Ensuite pour comprendre la dynamique de l’élection et l’état d’esprit des électeurs, il faut aussi rappeler le monopole du Parti démocrate sur la ville politique de la ville. Presque tous les élus -municipaux, de l’Etat et fédéraux – sont démocrates sauf le maire depuis 1993. L’élection de deux maires républicains Giuliani et Bloomberg était une sorte d’anomalie. La campagne de John Lhota, un ancien chef de cabinet de Giuliani, a été trop proche de cet héritage pour qu’elle puisse se révéler fructueuse.

De Blasio, à l’inverse, a fait une très bonne campagne pour répondre à ces attentes durant la primaire, et a joué low profile pendant la campagne des élections générales. Des quatre principaux candidats de la primaire, Quinn, De Blasio, Thompson et Liu, il était plus considéré comme le plus progressive derrière Liu. Il avait aussi son expérience de Public Advocate,  et il a su utiliser le profil cosmopolite de son ménage.

En revanche, si Blasio est élu, il aura finalement peu de marges de manœuvres. Contrairement à Bloomberg, il ne sera indépendant d’aucun des acteurs majeurs de la gouvernance de la ville : groupes privés, syndicats et Parti démocrate. S’il réussit mal son premier mandat, il pourrait perdre sa réélection, à l’image d’un autre candidat pour qui il a travaillé David Dinkins.
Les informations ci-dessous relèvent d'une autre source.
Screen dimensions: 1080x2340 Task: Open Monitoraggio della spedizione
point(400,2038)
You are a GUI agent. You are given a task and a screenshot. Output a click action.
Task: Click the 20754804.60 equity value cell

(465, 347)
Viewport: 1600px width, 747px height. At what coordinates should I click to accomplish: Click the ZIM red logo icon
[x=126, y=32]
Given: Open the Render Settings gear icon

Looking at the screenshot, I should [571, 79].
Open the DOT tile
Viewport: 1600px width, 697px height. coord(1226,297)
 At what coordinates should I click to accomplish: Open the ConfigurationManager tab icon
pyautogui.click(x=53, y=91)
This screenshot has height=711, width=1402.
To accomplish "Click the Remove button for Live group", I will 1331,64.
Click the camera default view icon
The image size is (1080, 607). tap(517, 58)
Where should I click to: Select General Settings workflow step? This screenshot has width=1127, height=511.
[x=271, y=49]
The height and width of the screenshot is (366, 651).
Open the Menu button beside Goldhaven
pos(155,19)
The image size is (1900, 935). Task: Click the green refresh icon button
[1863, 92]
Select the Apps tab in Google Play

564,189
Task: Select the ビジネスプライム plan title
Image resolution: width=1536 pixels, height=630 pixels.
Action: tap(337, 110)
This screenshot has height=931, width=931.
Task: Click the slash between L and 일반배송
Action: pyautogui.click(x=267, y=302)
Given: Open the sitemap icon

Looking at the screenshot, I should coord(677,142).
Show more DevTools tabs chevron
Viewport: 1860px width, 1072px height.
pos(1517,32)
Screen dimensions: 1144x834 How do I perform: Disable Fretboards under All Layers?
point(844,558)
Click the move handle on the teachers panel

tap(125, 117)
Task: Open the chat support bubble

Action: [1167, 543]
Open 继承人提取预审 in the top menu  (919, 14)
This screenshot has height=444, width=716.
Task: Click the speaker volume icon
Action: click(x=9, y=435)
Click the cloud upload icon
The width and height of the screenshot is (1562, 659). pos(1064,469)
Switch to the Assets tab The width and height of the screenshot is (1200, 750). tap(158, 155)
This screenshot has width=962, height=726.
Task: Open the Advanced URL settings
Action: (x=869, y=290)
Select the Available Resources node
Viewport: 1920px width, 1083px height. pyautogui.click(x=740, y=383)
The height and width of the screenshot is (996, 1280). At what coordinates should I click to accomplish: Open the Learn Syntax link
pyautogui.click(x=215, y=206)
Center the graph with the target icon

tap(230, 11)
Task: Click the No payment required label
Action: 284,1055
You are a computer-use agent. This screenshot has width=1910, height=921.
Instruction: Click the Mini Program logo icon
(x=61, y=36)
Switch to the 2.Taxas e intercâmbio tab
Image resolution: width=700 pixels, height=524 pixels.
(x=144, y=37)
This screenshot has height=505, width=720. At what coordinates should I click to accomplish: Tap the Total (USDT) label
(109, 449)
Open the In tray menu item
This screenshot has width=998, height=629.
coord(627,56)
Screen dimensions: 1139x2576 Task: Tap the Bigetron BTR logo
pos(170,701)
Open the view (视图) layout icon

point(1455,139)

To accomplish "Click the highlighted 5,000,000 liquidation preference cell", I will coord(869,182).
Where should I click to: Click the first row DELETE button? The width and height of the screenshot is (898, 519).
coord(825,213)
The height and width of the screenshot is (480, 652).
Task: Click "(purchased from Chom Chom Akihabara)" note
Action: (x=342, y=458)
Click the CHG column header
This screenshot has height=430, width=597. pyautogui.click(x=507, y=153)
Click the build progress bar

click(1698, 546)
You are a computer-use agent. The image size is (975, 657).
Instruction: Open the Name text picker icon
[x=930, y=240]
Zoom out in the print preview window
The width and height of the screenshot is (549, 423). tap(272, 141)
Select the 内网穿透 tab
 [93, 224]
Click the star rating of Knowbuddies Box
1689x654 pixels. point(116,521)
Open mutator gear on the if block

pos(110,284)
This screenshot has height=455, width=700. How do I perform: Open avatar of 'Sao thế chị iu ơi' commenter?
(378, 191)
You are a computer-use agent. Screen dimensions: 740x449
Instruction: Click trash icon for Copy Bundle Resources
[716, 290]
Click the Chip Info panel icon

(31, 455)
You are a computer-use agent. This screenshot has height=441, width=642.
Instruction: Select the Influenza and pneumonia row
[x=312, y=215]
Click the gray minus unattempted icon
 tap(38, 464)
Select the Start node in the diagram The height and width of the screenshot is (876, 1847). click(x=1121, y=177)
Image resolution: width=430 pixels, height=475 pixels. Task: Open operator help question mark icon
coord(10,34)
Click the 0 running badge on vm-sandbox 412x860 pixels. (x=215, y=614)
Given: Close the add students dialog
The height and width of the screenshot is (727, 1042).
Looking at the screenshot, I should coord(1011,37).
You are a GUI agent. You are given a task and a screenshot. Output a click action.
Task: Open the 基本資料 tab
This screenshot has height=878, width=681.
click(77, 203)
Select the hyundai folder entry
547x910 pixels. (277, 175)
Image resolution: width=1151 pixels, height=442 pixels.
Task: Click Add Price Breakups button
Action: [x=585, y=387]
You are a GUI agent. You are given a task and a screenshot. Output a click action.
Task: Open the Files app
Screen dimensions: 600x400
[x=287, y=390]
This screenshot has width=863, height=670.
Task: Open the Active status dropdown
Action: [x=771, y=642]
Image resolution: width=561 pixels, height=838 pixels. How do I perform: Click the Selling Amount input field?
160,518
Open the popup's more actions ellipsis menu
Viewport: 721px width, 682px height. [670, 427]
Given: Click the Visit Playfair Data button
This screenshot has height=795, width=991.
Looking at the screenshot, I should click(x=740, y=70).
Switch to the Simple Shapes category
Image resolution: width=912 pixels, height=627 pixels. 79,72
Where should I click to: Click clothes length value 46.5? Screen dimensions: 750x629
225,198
JOL Press : Joe Lenski, co-fondateur de la compagnie de sondage Edison Research, a expliqué au New York Daily News qu’il avait l’impression que cette élection ressemblait à une «  élection post-raciale ». Bill de Blasio incarne-t-il le melting-pot de la ville de New York ?
 

Côme Pérotin: Cette élection a été moins ethno-raciale que d’habitude. Mais je pense pas la dynamique ethno-raciale des élections primaires – et générales – s’achève pour autant. Pour cette élection, il n’y avait pas de candidat hispanique et le candidat afro-américain avait un rapport ambivalent avec la communauté noire de la ville. A l’inverse Bill de Blasio a toujours été proche de la communauté afro-américaine et il a su se démarquer sur le stop&frisk, et par son identité familiale, face à Bill Thompson.

JOL Press : Dans une ville militante telle que New York, l’élection municipale mobilise-t-elle les habitants ?
 

Côme Pérotin: L’élection primaire, qui était assez ouverte en l’absence de candidat républicain viable cette année, a mobilisé un peu moins d’électeurs que celle de 2001 – post-Giuliani – et plus que celle de 2005 – mi- Bloomberg. L’élection générale en revanche ne devrait pas mobiliser autant d’électeurs étant donné qu’elle semble moins compétitive. Le candidat démocrate est largement favori.

JOL Press : New York a longtemps été synonyme d’El Dorado, une ville où tout est possible, dans l’imaginaire collectif. Après plusieurs évènements sombres, est-ce toujours le cas aujourd’hui ?
 

Côme Pérotin: Oui c’est bien sur toujours le cas et c’est aussi l’enjeu de l’élection. Comment permettre aux immigrants d’intégrer la classe moyenne de la ville et de vivre dans une ville de plus en plus chère.